Preliminary numbers indicate that third quarter vacancy rates for 54 metropolitan statistical areas across the country are at 12.3%, up from 10.8% in the second quarter and 9.5% in the first quarter. For the MSA of Boston, third quarter vacancy rates are 12.1%, which is a little better than the national average but this area's jump from the second quarter--which saw vacancy rates of 8.7%--was much higher. "Boston was performing better than the overall picture," Xochitl Leon, an analyst in the strategic consulting group at Torto Wheaton Research, tells GlobeSt.com. "Now it is closer to the overall picture."

Leon attributes this area's jump in vacancy rates to the construction going on in the suburban markets. "There is a mini-building boom of sorts in the MetroWest market," she points out. "It's not as overbuilt as the last recession but there is still a lot of construction compared with the last five years."

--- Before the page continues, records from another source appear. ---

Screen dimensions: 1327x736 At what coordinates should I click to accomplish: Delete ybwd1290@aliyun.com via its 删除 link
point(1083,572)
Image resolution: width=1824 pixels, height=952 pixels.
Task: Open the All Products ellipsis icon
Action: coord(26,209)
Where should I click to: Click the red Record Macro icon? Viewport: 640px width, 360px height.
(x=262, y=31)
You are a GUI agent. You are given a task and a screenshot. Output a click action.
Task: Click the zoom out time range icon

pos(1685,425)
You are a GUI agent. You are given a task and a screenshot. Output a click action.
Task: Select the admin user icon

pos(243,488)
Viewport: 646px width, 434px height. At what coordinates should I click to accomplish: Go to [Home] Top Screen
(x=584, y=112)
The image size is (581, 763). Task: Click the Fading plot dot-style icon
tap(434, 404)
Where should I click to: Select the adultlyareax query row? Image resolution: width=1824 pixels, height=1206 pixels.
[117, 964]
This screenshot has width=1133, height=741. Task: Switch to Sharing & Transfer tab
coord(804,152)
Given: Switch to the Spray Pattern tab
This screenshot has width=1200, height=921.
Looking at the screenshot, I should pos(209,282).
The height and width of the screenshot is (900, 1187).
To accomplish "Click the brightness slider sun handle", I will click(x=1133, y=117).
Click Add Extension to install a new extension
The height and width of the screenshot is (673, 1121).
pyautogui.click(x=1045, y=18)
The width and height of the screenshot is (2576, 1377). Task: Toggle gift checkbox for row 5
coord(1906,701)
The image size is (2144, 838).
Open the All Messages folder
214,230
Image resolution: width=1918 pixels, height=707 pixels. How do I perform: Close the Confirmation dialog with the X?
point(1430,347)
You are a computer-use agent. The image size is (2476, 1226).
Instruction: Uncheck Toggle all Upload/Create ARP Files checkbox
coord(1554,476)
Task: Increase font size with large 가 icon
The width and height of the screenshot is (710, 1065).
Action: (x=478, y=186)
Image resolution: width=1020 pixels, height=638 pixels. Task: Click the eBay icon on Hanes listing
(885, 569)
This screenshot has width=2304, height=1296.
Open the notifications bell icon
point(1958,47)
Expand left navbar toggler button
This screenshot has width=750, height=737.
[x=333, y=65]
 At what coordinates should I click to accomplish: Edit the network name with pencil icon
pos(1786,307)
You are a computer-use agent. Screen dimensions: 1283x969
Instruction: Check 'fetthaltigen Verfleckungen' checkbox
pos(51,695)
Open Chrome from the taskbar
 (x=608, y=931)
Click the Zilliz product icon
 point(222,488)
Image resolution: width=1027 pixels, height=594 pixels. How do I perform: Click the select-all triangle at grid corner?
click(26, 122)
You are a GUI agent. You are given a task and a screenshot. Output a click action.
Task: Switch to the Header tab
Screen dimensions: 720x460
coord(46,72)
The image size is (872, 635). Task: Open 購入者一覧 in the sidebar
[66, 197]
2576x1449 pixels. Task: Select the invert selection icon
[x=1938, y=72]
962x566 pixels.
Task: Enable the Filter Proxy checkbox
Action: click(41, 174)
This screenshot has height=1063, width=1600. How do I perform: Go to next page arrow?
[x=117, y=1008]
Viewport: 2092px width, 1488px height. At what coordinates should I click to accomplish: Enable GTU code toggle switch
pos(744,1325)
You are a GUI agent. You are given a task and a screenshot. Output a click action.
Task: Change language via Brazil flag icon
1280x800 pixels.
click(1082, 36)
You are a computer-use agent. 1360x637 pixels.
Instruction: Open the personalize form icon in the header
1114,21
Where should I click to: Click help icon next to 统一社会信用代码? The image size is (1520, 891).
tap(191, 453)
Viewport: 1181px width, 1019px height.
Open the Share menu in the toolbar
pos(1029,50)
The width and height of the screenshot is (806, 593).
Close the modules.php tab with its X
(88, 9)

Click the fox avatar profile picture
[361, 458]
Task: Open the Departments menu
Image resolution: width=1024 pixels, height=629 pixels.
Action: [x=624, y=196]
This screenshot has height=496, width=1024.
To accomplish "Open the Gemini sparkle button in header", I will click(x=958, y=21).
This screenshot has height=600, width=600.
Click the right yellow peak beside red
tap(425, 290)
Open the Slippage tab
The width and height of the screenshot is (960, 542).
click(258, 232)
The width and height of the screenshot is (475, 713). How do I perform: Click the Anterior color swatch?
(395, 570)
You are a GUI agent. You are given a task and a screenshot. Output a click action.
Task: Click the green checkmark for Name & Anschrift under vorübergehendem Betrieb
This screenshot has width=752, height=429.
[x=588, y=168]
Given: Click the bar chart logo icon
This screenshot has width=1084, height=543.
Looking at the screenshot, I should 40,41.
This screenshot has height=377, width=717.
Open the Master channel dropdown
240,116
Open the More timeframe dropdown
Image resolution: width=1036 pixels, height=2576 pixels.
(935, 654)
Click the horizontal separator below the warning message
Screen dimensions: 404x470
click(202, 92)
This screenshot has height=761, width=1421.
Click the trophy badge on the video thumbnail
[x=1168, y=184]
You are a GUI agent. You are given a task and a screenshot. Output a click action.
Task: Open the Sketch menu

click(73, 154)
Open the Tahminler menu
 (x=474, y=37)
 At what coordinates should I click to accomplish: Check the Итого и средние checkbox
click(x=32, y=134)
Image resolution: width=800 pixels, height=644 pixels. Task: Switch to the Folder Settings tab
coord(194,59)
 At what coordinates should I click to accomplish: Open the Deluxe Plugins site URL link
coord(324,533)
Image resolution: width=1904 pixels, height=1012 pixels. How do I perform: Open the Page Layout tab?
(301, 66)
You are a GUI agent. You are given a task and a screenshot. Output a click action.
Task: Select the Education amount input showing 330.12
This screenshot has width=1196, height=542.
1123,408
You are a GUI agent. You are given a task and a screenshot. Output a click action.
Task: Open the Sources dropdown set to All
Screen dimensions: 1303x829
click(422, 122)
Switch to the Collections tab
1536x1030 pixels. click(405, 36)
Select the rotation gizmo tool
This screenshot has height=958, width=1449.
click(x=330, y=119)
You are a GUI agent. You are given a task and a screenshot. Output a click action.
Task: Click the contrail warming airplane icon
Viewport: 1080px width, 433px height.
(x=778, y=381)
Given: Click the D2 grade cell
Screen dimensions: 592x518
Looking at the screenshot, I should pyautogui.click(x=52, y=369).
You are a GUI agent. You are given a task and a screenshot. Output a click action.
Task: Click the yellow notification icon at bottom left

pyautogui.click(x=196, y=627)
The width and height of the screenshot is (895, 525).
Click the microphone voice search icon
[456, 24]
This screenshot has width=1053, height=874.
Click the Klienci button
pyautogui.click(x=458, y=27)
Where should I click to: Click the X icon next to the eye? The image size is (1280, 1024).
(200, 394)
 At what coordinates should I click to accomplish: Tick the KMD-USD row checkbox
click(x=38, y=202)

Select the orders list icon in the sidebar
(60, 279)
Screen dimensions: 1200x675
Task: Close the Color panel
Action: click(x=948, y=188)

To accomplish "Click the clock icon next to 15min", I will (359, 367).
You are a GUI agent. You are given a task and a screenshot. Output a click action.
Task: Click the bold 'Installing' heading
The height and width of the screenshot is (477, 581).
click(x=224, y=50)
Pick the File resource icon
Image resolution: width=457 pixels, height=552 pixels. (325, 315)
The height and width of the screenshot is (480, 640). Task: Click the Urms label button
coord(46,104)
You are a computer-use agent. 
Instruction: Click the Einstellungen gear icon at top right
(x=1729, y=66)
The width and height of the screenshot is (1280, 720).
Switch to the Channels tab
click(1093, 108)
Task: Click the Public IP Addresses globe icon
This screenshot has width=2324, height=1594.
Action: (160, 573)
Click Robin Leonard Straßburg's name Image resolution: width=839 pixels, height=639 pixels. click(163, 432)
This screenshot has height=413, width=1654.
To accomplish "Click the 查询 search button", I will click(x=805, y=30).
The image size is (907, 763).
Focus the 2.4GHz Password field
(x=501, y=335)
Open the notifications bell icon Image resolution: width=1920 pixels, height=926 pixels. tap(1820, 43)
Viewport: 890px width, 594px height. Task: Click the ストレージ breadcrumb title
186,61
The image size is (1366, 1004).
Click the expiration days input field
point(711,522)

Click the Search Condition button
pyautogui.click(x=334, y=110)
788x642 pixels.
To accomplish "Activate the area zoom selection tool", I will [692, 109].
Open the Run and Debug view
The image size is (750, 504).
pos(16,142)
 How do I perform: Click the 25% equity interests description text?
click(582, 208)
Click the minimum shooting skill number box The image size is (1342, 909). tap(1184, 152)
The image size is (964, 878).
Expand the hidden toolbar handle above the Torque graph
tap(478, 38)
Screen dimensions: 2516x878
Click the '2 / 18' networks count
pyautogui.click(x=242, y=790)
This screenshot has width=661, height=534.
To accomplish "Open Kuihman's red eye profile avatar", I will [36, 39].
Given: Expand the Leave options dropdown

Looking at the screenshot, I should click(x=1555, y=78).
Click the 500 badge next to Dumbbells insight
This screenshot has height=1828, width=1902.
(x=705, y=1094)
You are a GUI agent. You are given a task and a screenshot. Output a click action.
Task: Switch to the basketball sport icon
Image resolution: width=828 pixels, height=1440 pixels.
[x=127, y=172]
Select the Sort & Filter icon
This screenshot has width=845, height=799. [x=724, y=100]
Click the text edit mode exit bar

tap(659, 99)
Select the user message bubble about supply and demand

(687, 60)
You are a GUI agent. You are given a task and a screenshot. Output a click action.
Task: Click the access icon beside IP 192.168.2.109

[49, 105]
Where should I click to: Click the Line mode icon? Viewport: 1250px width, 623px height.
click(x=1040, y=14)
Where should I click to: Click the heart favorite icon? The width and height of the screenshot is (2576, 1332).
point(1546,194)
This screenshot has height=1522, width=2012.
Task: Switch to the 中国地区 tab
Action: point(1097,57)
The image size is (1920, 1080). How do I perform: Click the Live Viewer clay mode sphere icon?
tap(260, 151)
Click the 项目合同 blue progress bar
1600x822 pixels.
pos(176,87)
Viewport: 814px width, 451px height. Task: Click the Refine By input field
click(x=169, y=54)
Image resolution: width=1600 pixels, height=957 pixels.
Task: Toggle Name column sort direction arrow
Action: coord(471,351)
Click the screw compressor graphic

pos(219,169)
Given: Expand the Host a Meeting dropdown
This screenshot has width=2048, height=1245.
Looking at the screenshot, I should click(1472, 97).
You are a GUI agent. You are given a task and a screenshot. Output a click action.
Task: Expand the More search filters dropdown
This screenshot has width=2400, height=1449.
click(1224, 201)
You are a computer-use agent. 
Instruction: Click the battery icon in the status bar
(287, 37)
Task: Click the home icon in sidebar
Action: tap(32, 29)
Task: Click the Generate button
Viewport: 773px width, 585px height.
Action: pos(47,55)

According to Leon, since 1990, this area built an average of two million sf a year. As of 1999, the area was building an average of 3.5 million sf a year. Over the next five years, the area can expect an average of five million sf a year to be built and in 2001 Leon notes that 7.3 million sf is expected to be built, with five million sf already completed. In 2004, 6.1 million sf is expected to be built but Leon says that some of those projects could still be cancelled. "Since 1988, we haven't seen this high level of construction," says Leon. "That year we saw 7.4 million sf built but ever since then, the number dropped. It has to do with the recent booming economy, but these buildings are coming in a little late."